Google has added support for crawling AJAX URLs. This is great news for us and any other site that makes heavy use of AJAX or is more of a web app than a collection of individual pages.
We have long worked around the issue of AJAX URLs not being crawl-able by having two versions of our URLs, with and without the hash. Users who are actually using the site will obviously get AJAX URLs like http://listen.grooveshark.com/#/user/jay/42, but if a crawler goes to http://listen.grooveshark.com/user/jay/42 they will get content for that page as well, while real users will be automatically redirected to the proper URL with the hash. Crawlers aren’t smart enough to go there on their own of course, but we provide a sitemap, and all links we present to crawlers are absent of the hash. Likewise, when users post links to Facebook via the app, we automatically give them the URL without the hash so they can put up a pretty preview of the link in the user’s news feed. The problem is, users also like to share by copying URLs from the URL bar. If users post those links anywhere, crawlers don’t know how to crawl them, so they either don’t or they just count it as a link to http://listen.grooveshark.com/ which isn’t great for us and is lousy for users too.
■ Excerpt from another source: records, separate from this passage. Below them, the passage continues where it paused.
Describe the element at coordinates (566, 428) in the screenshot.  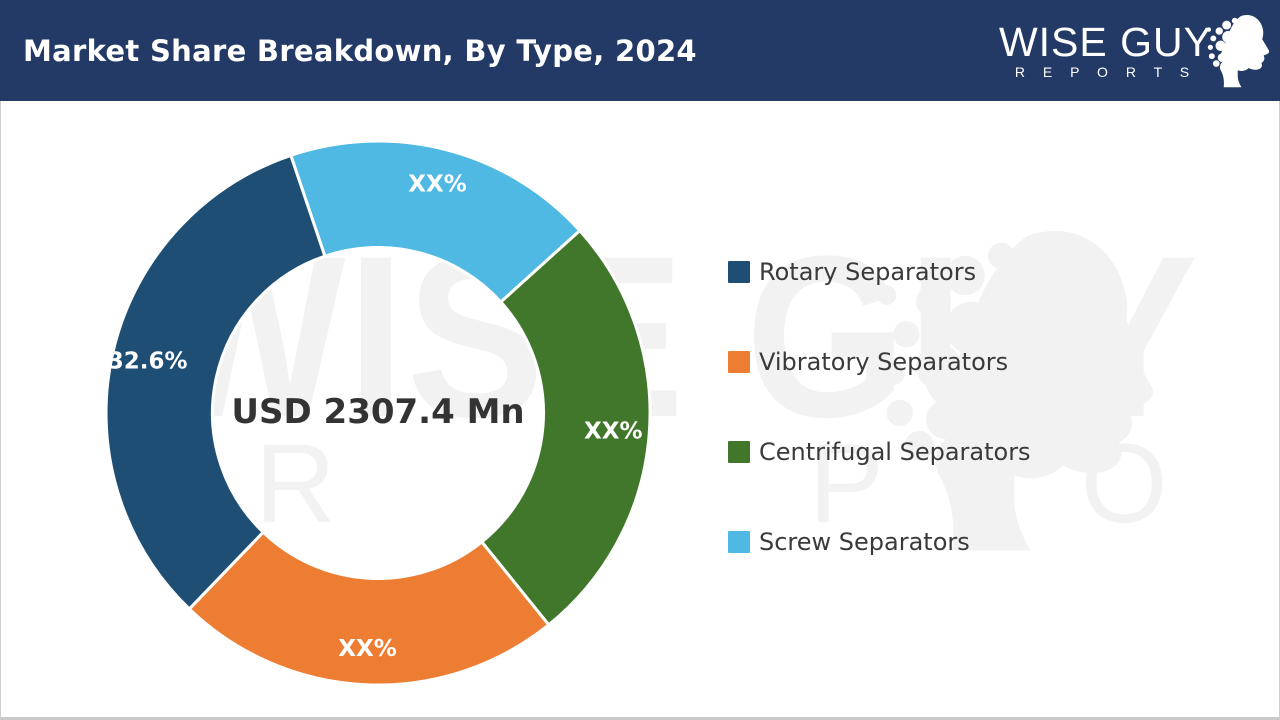
I see `donut-segment-centrifugal-separators` at that location.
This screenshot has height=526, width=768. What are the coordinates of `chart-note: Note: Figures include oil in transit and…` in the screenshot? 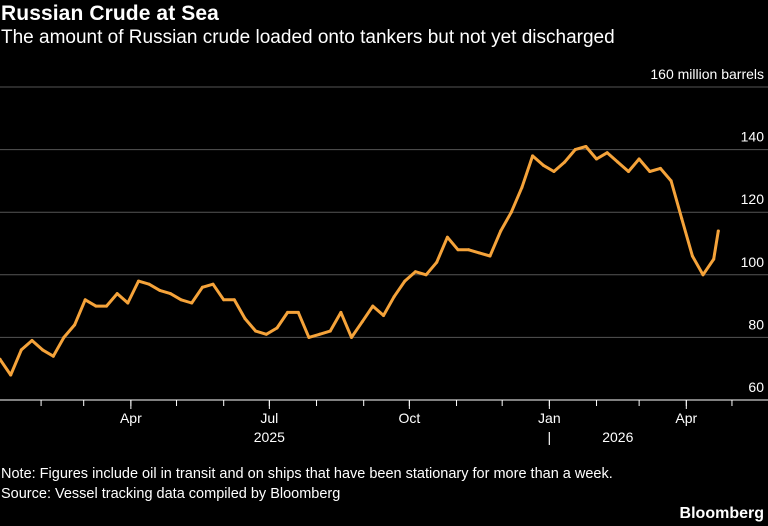 It's located at (307, 474).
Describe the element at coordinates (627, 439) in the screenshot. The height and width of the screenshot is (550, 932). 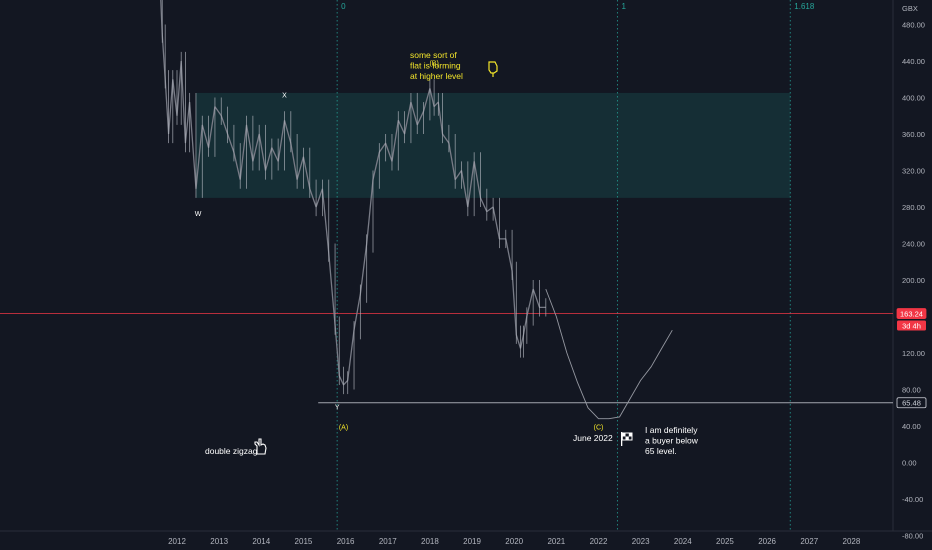
I see `flag-icon` at that location.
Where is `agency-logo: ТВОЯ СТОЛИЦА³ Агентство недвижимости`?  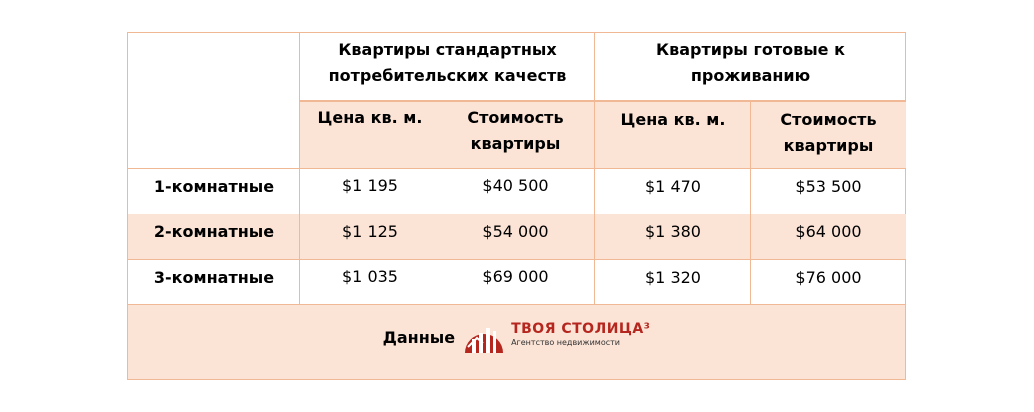 agency-logo: ТВОЯ СТОЛИЦА³ Агентство недвижимости is located at coordinates (556, 336).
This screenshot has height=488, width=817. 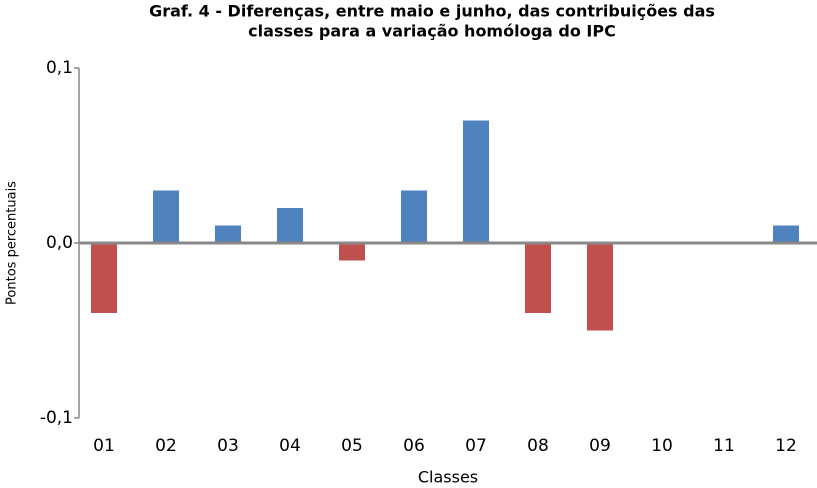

Google’s solution is for sites like ours to switch from using # to using #! and then opting in to having those URLs crawled. The crawler will take everything after the #! and convert the “pretty” URL into an ugly one. For example, /#!/user/jay/42 presumably becomes something like /?_escaped_fragment_=%2Fuser%2Fjay%2F42 when the crawler sends the request to us.
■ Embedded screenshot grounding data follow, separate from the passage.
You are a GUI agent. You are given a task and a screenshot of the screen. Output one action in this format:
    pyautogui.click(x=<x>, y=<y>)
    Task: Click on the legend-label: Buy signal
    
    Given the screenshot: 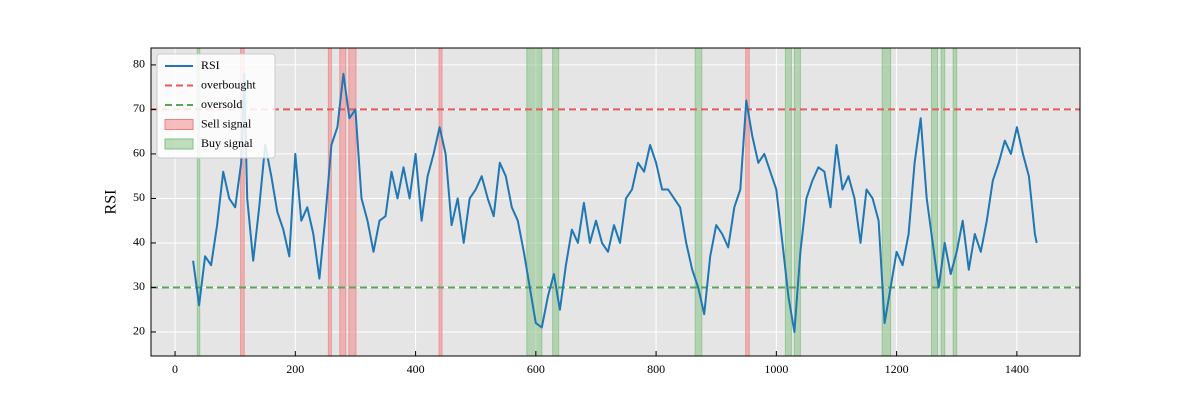 What is the action you would take?
    pyautogui.click(x=227, y=143)
    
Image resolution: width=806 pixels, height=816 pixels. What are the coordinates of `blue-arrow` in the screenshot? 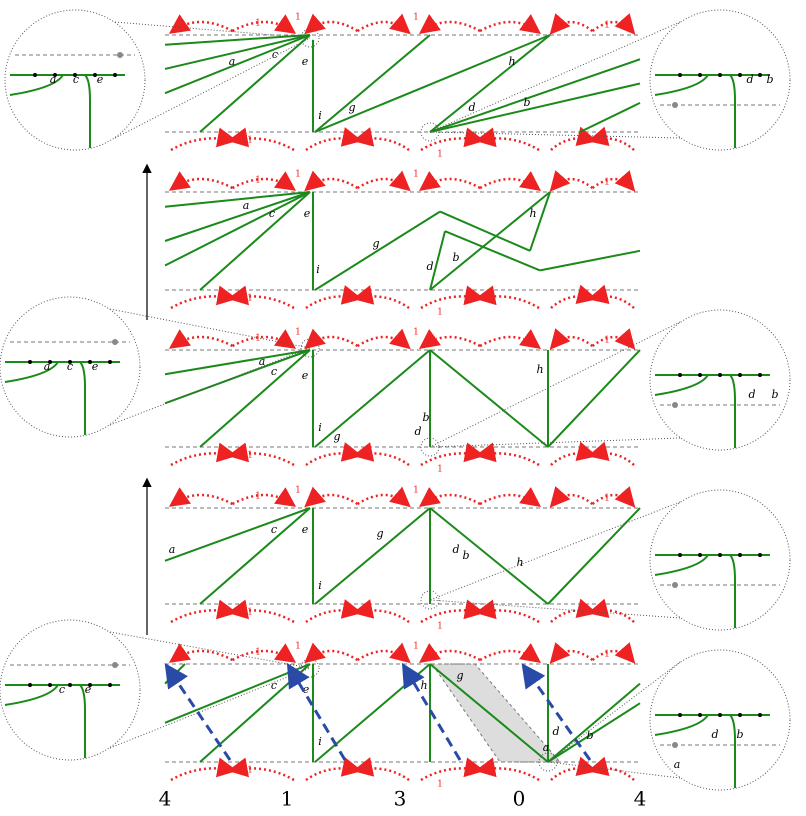 It's located at (198, 712).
This is annoying and frustrating for several reasons:
- All our URLs have to change
We have to change all URLs to have a #! instead of just a #. This not only requires developer effort but makes our URLs slightly uglier. - All links that users have shared in the past will continue to be non-crawlable forever.
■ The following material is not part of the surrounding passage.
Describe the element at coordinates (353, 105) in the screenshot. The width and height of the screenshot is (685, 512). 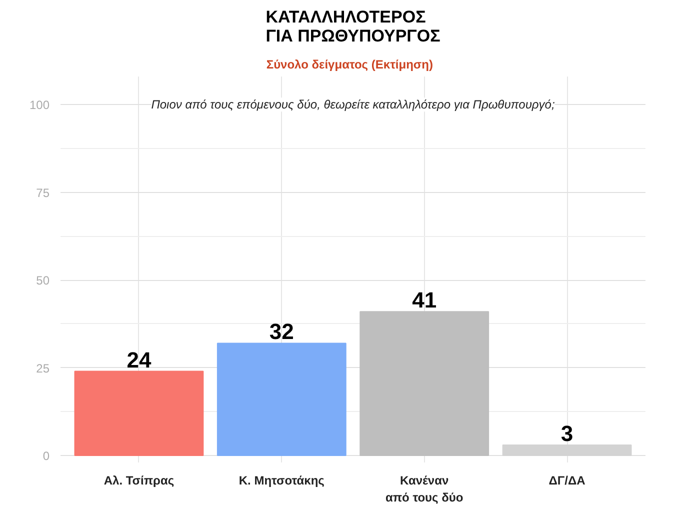
I see `annotation: Ποιον από τους επόμενους δύο, θεωρείτε καταλληλότερο για Πρωθυπουργό;` at that location.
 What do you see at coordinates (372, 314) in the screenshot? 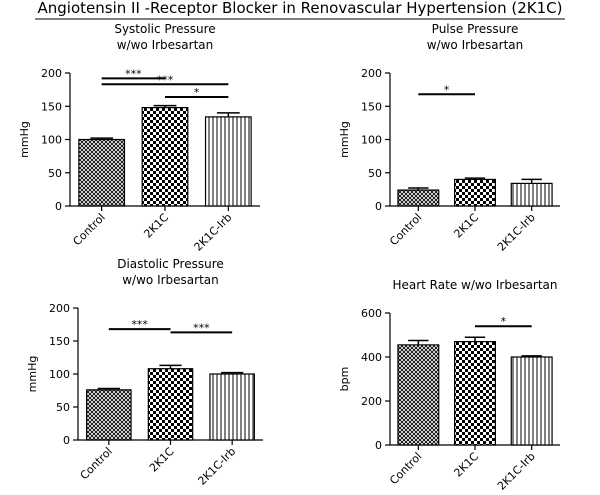
I see `y-tick-label: 600` at bounding box center [372, 314].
- We now have to support 3 URL formats instead of 2
One of those URL formats no human will ever see; we are building a feature solely for the benefit of a robot.
Again, we greatly appreciate that Google is making an effort to crawl AJAX URLs, it’s a huge step forward. It’s just not as elegant as it could be. It seems like we could accomplish the same goals more simply by:
- Requiring opt-in just like the current system
- Using robots.txt to dictate which AJAX URLs should not be crawled
- Allowing webmasters to specify what the # should be replaced with
In our case it would be replaced by nothing, just stripped out. For less sophisticated URL schemes that just use #x=y, webmasters could specify that the # should be replaced by a ?
That solution would have the same benefits of the current one, with the additional benefits of allowing all crawling permissions to be specified in the same place (robots.txt), automatically making links already in the wild crawl-able, without requiring the addition of support for yet another URL format.